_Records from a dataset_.
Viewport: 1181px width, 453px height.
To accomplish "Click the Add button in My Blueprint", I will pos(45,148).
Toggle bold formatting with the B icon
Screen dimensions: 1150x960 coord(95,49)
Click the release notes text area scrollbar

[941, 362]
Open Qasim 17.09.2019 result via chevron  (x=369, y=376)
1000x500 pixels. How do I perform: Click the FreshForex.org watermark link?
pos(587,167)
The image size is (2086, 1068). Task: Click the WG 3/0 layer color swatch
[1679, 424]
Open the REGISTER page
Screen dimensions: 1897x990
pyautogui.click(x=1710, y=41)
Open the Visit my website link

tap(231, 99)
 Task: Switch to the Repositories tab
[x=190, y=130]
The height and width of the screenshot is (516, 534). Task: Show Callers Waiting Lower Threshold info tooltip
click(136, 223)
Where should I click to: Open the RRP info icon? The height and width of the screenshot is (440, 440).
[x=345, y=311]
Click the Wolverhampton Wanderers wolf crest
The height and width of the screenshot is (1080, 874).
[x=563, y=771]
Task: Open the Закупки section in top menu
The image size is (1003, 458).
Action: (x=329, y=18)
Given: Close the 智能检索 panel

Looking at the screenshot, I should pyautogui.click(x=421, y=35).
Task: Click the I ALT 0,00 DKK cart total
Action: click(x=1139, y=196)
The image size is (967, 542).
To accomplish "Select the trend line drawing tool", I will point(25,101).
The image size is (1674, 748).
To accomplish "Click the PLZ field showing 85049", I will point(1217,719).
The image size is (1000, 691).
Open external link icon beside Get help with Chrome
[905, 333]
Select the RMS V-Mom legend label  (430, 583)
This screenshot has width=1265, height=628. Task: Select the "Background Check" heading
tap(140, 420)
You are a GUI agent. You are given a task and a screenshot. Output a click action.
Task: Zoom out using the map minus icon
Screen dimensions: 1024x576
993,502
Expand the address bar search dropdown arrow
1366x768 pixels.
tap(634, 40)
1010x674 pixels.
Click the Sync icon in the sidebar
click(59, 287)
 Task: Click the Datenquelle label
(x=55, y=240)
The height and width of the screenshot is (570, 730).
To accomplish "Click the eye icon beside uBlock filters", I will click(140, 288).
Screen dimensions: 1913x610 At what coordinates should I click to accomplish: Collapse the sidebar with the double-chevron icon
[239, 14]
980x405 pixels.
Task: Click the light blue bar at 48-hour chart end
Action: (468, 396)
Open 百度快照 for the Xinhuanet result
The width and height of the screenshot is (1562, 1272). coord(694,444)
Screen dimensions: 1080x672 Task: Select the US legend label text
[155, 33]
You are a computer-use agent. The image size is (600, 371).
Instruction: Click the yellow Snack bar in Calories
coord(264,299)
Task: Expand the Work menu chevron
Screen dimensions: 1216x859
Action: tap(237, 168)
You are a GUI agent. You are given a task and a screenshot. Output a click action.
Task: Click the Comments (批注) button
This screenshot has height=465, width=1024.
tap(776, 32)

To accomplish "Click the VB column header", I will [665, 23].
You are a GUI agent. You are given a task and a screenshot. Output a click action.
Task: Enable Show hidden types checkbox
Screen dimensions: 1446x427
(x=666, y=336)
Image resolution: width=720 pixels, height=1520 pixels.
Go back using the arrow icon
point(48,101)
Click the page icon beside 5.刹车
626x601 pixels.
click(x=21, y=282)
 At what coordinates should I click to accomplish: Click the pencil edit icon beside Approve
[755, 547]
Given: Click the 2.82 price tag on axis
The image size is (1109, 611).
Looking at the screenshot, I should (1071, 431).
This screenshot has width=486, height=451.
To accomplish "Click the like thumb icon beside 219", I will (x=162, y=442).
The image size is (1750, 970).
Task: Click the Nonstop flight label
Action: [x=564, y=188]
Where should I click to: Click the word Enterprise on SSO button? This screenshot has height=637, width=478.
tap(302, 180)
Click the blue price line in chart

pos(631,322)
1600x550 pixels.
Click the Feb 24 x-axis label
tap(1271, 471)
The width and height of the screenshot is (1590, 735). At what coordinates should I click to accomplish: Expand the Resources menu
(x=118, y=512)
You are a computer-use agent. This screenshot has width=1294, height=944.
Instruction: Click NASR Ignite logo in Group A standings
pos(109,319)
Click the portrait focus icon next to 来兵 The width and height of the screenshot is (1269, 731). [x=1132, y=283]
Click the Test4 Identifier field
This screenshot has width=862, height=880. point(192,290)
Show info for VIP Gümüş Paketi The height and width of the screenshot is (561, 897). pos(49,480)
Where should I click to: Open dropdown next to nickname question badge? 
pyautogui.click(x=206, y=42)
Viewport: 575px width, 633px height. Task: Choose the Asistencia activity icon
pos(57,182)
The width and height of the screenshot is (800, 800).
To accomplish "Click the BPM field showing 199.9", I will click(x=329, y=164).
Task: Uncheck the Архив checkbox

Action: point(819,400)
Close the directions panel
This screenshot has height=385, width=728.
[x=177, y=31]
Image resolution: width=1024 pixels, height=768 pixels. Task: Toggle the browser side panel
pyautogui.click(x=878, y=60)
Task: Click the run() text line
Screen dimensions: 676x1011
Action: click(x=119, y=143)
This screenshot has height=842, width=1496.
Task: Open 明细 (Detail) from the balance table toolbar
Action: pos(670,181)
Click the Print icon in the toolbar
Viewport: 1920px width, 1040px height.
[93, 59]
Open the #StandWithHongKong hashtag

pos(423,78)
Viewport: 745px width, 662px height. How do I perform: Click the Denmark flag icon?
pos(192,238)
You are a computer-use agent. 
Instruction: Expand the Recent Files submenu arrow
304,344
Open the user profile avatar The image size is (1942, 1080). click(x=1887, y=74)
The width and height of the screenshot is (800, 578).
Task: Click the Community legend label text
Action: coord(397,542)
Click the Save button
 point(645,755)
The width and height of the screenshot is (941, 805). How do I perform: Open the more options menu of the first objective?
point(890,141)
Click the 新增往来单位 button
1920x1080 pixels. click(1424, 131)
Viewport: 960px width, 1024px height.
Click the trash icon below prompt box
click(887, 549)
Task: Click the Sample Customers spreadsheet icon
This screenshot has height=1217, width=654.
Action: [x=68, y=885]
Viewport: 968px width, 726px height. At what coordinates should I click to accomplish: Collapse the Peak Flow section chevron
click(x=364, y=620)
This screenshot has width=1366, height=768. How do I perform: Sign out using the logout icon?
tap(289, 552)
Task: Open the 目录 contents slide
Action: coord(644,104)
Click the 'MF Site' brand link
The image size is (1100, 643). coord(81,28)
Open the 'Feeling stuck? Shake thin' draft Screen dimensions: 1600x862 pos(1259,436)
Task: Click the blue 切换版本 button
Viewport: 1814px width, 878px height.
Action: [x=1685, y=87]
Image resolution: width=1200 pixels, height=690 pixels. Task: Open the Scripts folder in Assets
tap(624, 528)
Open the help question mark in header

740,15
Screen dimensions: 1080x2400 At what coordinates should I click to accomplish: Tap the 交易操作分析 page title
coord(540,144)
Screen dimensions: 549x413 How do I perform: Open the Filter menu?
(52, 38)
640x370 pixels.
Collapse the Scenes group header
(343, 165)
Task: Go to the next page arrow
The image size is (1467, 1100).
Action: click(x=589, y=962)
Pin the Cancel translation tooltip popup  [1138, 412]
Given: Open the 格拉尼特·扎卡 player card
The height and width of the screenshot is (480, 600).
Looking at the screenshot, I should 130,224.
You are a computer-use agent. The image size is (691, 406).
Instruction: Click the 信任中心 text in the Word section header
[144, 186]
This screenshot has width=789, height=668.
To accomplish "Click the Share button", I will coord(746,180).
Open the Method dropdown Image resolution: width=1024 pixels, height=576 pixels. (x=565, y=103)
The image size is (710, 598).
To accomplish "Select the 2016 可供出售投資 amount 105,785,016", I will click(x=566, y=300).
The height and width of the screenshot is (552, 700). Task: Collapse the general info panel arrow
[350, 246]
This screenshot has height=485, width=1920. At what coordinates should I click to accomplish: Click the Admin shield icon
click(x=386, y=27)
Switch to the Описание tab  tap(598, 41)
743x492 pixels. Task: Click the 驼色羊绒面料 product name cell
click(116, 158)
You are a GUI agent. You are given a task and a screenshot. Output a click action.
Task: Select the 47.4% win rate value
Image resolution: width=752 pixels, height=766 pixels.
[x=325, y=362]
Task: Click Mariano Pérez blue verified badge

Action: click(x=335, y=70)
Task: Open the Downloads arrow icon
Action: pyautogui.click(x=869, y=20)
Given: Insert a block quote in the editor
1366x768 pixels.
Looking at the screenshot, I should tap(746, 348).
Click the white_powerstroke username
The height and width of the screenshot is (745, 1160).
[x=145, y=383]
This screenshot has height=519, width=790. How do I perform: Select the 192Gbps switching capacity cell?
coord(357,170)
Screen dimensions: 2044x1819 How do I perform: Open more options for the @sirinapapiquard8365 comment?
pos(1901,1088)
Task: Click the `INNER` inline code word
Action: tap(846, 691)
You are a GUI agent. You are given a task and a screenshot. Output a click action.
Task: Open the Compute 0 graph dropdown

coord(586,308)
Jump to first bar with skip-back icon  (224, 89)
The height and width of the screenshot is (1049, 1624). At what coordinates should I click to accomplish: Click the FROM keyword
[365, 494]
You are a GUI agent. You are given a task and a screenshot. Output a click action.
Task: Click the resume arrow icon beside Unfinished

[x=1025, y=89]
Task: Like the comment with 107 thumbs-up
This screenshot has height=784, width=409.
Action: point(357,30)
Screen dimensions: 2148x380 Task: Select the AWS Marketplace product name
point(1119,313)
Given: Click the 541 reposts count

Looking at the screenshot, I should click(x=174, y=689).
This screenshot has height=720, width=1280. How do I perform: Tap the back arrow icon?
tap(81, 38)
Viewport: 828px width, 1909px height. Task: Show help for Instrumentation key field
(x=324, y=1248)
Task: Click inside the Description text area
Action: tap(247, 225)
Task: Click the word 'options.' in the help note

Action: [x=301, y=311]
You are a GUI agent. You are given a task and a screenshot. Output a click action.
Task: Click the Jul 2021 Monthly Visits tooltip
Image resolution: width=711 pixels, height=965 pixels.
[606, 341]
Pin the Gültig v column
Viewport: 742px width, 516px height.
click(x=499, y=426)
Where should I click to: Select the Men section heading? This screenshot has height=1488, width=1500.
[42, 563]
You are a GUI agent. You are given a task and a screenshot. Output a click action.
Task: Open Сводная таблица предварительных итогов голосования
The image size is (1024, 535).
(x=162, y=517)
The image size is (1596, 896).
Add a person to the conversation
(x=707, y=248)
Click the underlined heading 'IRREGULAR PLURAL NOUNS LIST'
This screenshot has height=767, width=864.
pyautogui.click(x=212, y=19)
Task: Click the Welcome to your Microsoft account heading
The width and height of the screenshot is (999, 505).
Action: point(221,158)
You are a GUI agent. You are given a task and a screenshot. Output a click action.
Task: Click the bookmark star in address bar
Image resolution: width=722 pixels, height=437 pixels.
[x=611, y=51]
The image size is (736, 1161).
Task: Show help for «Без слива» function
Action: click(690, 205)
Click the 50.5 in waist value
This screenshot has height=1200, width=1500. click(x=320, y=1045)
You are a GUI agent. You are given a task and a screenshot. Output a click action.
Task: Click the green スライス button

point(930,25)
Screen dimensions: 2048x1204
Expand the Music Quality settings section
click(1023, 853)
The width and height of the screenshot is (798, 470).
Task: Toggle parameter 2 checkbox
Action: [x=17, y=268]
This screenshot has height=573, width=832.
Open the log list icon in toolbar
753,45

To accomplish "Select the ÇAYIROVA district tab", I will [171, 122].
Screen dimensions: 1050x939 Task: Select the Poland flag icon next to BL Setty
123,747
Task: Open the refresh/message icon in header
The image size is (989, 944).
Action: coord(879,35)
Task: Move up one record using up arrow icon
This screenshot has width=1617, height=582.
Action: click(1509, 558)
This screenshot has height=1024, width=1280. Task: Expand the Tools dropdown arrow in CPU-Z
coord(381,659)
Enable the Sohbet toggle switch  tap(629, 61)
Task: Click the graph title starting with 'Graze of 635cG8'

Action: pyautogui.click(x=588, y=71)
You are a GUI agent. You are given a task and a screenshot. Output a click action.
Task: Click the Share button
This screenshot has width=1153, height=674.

_EXERCISE PROMPT_. Extract each line holding the word "Share" from the records.

_WRITTEN SOLUTION_.
To accomplish "Click the Share button", I will coord(746,180).
Task: Click the Share button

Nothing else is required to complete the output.